Data for this exercise:
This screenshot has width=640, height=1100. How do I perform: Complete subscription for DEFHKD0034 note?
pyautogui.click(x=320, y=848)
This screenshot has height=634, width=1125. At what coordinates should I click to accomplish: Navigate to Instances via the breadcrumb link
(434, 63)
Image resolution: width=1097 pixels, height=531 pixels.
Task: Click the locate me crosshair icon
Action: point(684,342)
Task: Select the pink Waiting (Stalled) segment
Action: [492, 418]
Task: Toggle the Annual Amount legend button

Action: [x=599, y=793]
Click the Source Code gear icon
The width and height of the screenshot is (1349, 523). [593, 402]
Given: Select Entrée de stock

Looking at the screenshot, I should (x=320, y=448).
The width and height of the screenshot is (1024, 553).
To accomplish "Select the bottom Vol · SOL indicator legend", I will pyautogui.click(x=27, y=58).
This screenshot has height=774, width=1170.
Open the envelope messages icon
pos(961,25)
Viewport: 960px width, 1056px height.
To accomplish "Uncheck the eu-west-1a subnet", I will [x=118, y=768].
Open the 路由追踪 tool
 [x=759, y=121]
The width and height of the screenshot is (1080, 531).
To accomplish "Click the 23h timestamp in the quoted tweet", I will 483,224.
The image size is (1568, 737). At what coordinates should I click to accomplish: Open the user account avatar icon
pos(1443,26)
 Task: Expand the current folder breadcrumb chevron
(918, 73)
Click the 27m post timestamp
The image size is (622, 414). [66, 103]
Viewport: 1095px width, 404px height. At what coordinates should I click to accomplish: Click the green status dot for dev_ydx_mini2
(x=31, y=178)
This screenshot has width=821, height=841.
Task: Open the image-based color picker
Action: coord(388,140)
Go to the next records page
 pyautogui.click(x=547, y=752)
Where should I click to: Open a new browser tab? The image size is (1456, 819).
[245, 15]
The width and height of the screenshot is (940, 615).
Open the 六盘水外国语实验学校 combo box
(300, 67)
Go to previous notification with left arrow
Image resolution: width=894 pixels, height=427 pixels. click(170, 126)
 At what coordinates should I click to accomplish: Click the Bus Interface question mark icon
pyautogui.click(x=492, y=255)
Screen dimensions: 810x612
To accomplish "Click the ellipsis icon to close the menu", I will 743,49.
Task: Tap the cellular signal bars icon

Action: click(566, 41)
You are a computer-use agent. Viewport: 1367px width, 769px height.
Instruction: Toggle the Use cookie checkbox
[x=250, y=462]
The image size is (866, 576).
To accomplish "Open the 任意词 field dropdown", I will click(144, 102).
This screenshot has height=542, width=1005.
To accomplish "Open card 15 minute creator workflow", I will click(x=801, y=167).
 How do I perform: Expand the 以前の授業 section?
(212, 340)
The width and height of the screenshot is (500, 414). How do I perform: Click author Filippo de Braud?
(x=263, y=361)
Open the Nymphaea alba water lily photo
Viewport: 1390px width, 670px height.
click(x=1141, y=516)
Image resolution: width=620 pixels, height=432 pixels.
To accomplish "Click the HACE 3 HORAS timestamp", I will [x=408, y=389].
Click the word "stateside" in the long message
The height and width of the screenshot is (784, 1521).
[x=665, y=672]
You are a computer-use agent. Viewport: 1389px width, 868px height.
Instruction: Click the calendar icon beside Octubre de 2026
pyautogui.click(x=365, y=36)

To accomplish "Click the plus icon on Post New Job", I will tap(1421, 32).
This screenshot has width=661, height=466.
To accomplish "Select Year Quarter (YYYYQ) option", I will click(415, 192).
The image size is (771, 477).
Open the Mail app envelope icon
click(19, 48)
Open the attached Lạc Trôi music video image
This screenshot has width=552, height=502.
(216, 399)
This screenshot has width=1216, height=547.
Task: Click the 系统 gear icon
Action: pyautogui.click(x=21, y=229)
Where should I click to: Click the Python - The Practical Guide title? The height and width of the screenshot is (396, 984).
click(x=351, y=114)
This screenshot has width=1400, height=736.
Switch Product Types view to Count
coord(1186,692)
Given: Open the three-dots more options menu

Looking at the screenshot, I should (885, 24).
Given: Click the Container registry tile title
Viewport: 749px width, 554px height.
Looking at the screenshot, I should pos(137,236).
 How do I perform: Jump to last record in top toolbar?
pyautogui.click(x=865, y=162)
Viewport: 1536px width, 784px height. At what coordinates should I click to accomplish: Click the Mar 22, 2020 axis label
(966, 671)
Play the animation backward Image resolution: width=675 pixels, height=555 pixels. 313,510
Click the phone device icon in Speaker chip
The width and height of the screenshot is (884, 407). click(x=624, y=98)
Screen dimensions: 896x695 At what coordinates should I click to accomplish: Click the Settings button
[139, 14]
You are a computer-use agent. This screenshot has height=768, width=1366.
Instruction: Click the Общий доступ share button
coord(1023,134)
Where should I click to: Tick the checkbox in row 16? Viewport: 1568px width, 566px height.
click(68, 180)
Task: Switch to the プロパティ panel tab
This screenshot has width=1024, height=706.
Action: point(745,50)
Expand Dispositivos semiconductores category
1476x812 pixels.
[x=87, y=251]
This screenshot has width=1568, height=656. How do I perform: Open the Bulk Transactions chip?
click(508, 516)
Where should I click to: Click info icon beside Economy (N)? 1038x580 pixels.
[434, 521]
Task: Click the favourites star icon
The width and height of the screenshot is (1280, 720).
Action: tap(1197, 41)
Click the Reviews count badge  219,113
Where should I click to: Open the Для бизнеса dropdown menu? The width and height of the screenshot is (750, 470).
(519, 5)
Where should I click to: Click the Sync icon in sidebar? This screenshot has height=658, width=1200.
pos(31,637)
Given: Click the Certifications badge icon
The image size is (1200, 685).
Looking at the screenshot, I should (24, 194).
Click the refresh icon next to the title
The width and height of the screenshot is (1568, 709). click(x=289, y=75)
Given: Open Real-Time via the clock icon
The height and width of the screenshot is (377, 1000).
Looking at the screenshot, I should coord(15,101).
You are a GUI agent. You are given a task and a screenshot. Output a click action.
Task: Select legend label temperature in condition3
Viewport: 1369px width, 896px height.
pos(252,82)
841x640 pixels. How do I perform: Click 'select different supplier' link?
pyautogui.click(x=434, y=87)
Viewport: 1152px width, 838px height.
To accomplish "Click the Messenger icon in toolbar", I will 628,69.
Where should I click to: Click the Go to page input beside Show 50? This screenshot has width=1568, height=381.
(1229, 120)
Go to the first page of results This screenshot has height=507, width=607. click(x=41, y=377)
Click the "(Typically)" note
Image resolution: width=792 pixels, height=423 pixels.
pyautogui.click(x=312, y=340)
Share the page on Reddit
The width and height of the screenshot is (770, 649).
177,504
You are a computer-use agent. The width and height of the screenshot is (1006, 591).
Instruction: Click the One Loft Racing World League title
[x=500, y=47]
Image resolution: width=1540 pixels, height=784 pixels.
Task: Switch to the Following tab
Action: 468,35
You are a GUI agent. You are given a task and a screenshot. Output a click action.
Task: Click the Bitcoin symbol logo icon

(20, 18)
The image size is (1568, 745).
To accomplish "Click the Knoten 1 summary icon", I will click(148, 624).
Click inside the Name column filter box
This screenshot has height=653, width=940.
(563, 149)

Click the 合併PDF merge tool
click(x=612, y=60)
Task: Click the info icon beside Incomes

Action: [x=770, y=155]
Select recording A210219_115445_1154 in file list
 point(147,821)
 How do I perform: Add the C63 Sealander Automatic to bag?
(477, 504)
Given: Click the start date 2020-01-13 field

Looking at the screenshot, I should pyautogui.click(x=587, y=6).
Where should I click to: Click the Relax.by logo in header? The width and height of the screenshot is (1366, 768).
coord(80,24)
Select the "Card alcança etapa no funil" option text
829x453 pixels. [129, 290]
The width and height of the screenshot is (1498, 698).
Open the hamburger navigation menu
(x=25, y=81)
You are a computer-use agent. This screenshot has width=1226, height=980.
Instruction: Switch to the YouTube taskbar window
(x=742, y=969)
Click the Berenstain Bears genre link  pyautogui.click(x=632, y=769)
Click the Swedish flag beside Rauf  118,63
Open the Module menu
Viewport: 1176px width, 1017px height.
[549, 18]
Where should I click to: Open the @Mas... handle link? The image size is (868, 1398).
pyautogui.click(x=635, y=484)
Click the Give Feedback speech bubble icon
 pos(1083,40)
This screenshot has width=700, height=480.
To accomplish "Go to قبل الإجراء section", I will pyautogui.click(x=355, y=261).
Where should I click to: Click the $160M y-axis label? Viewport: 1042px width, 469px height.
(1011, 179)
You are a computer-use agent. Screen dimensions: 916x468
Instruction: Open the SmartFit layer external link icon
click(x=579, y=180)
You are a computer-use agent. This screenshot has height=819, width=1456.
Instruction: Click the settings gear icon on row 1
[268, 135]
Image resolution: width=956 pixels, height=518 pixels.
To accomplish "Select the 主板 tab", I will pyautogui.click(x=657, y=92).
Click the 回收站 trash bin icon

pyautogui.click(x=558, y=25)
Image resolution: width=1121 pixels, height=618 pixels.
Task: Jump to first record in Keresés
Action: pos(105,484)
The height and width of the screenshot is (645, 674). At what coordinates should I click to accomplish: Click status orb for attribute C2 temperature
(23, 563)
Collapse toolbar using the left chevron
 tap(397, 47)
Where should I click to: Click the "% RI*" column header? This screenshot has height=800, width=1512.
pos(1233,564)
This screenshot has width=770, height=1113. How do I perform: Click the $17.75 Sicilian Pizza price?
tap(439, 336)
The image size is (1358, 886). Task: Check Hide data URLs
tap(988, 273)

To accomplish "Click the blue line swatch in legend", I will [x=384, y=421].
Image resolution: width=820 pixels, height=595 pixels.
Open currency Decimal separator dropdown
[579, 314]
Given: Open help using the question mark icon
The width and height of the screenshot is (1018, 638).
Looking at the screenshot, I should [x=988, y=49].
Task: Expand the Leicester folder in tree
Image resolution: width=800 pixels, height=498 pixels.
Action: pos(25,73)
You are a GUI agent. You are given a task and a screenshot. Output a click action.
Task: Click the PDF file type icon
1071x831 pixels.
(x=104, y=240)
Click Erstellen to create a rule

Try it:
Transcribe each line of the data above, unaltered, from the one where "Click the Source Code gear icon" appears to the one where "This screenshot has height=542, width=1005." appears, inclusive of both.

Task answer:
Click the Source Code gear icon
The width and height of the screenshot is (1349, 523). [593, 402]
Given: Select Entrée de stock

Looking at the screenshot, I should (x=320, y=448).
The width and height of the screenshot is (1024, 553).
To accomplish "Select the bottom Vol · SOL indicator legend", I will pyautogui.click(x=27, y=58).
This screenshot has height=774, width=1170.
Open the envelope messages icon
pos(961,25)
Viewport: 960px width, 1056px height.
To accomplish "Uncheck the eu-west-1a subnet", I will [x=118, y=768].
Open the 路由追踪 tool
 [x=759, y=121]
The width and height of the screenshot is (1080, 531).
To accomplish "Click the 23h timestamp in the quoted tweet", I will 483,224.
The image size is (1568, 737). At what coordinates should I click to accomplish: Open the user account avatar icon
pos(1443,26)
 Task: Expand the current folder breadcrumb chevron
(918, 73)
Click the 27m post timestamp
The image size is (622, 414). [66, 103]
Viewport: 1095px width, 404px height. At what coordinates should I click to accomplish: Click the green status dot for dev_ydx_mini2
(x=31, y=178)
This screenshot has width=821, height=841.
Task: Open the image-based color picker
Action: coord(388,140)
Go to the next records page
 pyautogui.click(x=547, y=752)
Where should I click to: Open a new browser tab? The image size is (1456, 819).
[245, 15]
The width and height of the screenshot is (940, 615).
Open the 六盘水外国语实验学校 combo box
(300, 67)
Go to previous notification with left arrow
Image resolution: width=894 pixels, height=427 pixels. click(170, 126)
 At what coordinates should I click to accomplish: Click the Bus Interface question mark icon
pyautogui.click(x=492, y=255)
Screen dimensions: 810x612
To accomplish "Click the ellipsis icon to close the menu", I will 743,49.
Task: Tap the cellular signal bars icon

Action: click(566, 41)
You are a computer-use agent. Viewport: 1367px width, 769px height.
Instruction: Toggle the Use cookie checkbox
[x=250, y=462]
The image size is (866, 576).
To accomplish "Open the 任意词 field dropdown", I will click(144, 102).
This screenshot has height=542, width=1005.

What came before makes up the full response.